Glossary DRG Residence and Executor Chokepoint
Phase 5 Foundation — Issue #467 Mission ID: 01KPTE0P5JVQFWESWV07R0XG4M Mission Slug: glossary-drg-chokepoint-01KPTE0P Target Branch: main Baseline: spec-kitty origin/main @ 2144544b (3.2.0a5, 2026-04-22)
Problem / Opportunity
Spec Kitty's governance system already validates terminology at mission-primitive time (the existing execute_with_glossary hook in doctrine.missions.glossary_hook). But the newer profile-invocation path — spec-kitty advise, ask, and do — bypasses this check entirely. When a host LLM issues an invocation, it receives governance context assembled from the Doctrine Reference Graph, but no signal about whether the request text itself contains terms that conflict with the project glossary.
This gap means:
- Term drift in agent requests goes undetected until a human reviewer catches it.
- The DRG has a
GLOSSARY_SCOPEnode kind andVOCABULARYrelation already declared, but no individual glossary term nodes to back them — the DRG graph currently has scope-level placeholders, not per-term addressable nodes. - Hosts have no standard contract for what glossary observations to surface inline versus log quietly.

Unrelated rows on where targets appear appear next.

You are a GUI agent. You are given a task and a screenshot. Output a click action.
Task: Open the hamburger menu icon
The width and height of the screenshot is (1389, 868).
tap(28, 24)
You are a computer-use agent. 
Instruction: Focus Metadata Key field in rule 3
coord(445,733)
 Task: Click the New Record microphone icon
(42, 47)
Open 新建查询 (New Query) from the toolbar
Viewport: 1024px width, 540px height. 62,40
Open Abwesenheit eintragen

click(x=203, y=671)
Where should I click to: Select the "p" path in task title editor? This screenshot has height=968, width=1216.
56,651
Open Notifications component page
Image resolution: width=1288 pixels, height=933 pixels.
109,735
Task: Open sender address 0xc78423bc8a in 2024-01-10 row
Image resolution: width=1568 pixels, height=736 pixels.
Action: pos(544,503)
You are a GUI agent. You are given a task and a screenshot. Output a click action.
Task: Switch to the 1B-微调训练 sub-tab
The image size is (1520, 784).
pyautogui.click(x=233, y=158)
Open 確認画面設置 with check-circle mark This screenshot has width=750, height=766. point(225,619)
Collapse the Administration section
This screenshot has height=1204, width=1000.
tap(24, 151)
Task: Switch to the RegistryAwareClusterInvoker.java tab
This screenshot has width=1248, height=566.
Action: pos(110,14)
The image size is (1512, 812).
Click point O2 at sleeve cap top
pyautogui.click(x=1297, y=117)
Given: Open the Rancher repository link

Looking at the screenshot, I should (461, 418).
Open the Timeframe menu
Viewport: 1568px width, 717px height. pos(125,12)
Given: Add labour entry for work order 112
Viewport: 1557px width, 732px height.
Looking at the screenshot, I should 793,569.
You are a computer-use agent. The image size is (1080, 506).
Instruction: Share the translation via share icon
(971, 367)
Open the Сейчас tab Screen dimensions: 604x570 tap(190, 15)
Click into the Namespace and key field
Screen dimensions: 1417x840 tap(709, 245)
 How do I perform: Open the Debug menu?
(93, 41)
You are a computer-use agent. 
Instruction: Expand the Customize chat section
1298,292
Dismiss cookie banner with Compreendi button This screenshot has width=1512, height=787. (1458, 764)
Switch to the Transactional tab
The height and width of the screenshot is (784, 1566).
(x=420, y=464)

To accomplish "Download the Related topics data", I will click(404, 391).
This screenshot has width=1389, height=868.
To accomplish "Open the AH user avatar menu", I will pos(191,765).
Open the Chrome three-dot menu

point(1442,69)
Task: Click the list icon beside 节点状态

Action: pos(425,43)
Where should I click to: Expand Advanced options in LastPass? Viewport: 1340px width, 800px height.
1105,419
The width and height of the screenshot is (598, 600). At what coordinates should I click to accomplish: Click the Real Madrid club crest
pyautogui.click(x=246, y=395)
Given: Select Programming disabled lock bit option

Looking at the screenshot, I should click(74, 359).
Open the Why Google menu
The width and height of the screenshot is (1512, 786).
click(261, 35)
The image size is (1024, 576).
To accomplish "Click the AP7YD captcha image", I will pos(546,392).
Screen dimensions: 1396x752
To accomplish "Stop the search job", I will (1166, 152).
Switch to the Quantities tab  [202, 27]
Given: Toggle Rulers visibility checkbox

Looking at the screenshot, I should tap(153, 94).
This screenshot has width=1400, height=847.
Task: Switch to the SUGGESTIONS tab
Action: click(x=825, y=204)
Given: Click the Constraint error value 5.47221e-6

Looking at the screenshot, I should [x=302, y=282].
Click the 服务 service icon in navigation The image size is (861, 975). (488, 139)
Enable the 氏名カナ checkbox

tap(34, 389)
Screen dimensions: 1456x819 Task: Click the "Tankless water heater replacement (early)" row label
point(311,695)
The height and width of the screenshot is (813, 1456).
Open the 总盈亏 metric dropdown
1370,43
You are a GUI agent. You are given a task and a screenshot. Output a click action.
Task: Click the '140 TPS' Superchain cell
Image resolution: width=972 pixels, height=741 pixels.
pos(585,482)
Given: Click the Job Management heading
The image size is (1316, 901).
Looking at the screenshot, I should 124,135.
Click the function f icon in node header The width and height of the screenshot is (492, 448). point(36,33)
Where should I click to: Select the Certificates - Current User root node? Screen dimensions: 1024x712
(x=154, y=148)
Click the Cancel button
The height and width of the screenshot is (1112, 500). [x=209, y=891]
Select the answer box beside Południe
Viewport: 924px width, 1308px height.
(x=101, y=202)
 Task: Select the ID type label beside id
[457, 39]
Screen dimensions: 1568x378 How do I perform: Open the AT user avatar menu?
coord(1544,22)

Phase 5 establishes the foundation: stable URN-addressed term nodes in the DRG, typed edges from action nodes to their applicable terms, and a deterministic chokepoint wired directly into ProfileInvocationExecutor that fires on every invocation.
Goal
Make every active glossary term a stable, DRG-addressable node (glossary:<id> URN). Wire typed vocabulary edges from action nodes to applicable term nodes. Integrate a deterministic, non-blocking glossary chokepoint into ProfileInvocationExecutor.invoke() that returns a structured observation bundle to the host on every advise / ask / do invocation.
User Scenarios and Testing
Scenario 1 — Invocation with no glossary conflict (golden path)
A project operator runs spec-kitty advise "summarise the WP status". The executor resolves the profile, assembles governance context, and runs the chokepoint against the active glossary terms for the resolved action. No conflicts are found. The InvocationPayload is returned with an empty glossary_observations.all_conflicts tuple. The host renders governance context normally — no inline glossary text appears. No glossary_checked event is written to the JSONL trail (clean invocations produce no trail noise).
Test: Assert that payload.glossary_observations.all_conflicts == () and payload.glossary_observations.high_severity == () and that payload.glossary_observations is present (not None).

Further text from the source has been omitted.